Nevermore: The Final Maximum Ride Adventure
- Author: James Patterson
- Cover artist: Larry Rostant
- Language: English and French
- Genre: Young Adult Fiction
- Publisher: Little, Brown And Company
- Publication date: August 6, 2012 (North America)
- Publication place: United States of America
- Media type: Book
- Pages: 368
- Preceded by: Angel: A Maximum Ride Novel
- Followed by: Maximum Ride Forever

= Nevermore: The Final Maximum Ride Adventure =

2012 novel by James Patterson

Nevermore: The Final Maximum Ride Adventure is the eighth book in the Maximum Ride series by James Patterson. It was released on August 6, 2012.

First copies of the preceding book, Angel: A Maximum Ride Novel listed the release date of Nevermore as being some time in February 2012. However, in the summer of 2011, fans of the series discovered a publication by the publisher which announced that the book had been pushed back to August 6, 2012. A five-chapter excerpt from Nevermore, with minor discrepancies from the final published version, was released in the paperback "Deluxe Edition" of Angel: A Maximum Ride Novel in February 2012.

•••••

## REQUIRED WORK
1. Please answer these questions from the Nevermore text:
(a) Who is the cover artist?
(b) Where does the book fall in the Maximum Ride series?
(c) In which edition was the five-chapter excerpt released?
2. Decide whether each statement agrees with the Nevermore text:
(a) The book runs 368 pages.
(b) First copies of Angel: A Maximum Ride Novel gave a March 2012 release date for Nevermore.
(c) The five-chapter excerpt was identical to the final published version.
The rows after this text have no part in what is asked here.

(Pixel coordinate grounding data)
•••••

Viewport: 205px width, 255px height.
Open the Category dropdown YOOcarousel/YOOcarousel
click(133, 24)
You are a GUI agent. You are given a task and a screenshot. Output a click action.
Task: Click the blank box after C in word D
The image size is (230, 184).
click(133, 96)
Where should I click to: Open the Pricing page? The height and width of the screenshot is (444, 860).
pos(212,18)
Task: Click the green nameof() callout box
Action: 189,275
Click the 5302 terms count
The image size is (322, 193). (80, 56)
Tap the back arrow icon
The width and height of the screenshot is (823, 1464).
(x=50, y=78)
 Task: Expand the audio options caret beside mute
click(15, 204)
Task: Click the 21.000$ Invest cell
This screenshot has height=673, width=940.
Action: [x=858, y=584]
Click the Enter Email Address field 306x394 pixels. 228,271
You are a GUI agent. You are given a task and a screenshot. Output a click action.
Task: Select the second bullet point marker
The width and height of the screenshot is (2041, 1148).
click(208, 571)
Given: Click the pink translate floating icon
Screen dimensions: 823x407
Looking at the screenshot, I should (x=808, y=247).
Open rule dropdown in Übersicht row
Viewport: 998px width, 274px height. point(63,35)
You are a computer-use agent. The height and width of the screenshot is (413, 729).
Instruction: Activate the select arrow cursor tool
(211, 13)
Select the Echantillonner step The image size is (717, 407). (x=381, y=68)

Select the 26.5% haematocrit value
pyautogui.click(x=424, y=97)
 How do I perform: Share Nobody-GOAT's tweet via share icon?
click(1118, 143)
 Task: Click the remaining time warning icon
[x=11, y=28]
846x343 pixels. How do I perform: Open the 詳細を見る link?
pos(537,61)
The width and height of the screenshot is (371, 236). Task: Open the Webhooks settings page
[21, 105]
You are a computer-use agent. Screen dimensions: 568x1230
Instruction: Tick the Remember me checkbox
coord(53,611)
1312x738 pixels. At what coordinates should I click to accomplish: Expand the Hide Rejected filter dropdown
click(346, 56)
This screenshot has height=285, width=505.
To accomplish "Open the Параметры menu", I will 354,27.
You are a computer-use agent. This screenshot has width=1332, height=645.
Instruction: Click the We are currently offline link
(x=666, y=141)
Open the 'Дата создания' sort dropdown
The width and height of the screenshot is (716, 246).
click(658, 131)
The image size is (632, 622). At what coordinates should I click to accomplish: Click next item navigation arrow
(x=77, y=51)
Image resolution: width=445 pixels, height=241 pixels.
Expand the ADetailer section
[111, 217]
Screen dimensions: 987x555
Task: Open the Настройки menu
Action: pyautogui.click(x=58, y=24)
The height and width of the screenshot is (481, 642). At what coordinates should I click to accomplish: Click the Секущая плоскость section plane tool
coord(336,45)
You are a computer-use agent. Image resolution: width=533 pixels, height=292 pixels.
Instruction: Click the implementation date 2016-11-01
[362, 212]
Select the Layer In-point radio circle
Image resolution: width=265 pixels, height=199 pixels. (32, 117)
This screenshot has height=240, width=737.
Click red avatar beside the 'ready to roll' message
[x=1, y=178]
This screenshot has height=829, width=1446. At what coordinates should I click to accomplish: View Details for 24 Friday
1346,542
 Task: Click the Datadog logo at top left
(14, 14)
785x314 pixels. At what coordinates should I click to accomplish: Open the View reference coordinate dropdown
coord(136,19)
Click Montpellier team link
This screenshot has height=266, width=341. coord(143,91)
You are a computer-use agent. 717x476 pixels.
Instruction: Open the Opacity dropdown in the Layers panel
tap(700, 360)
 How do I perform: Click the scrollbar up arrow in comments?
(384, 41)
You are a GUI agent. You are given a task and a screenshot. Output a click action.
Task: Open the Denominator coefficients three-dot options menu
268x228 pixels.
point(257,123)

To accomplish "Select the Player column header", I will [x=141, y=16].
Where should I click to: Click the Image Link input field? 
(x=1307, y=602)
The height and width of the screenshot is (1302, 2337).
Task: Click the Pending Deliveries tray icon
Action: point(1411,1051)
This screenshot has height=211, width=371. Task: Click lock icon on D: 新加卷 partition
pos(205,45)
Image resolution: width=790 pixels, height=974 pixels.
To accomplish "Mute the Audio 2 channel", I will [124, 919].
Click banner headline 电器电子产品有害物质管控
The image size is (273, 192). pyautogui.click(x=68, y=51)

•••••

## RESPONSES FOR EACH TASK
1.
(a) Larry Rostant
(b) It is the eighth book.
(c) The paperback "Deluxe Edition" of Angel: A Maximum Ride Novel, in February 2012

2.
(a) Yes: "Pages: 368"
(b) No: "listed the release date of Nevermore as being some time in February 2012"
(c) No: "with minor discrepancies from the final published version"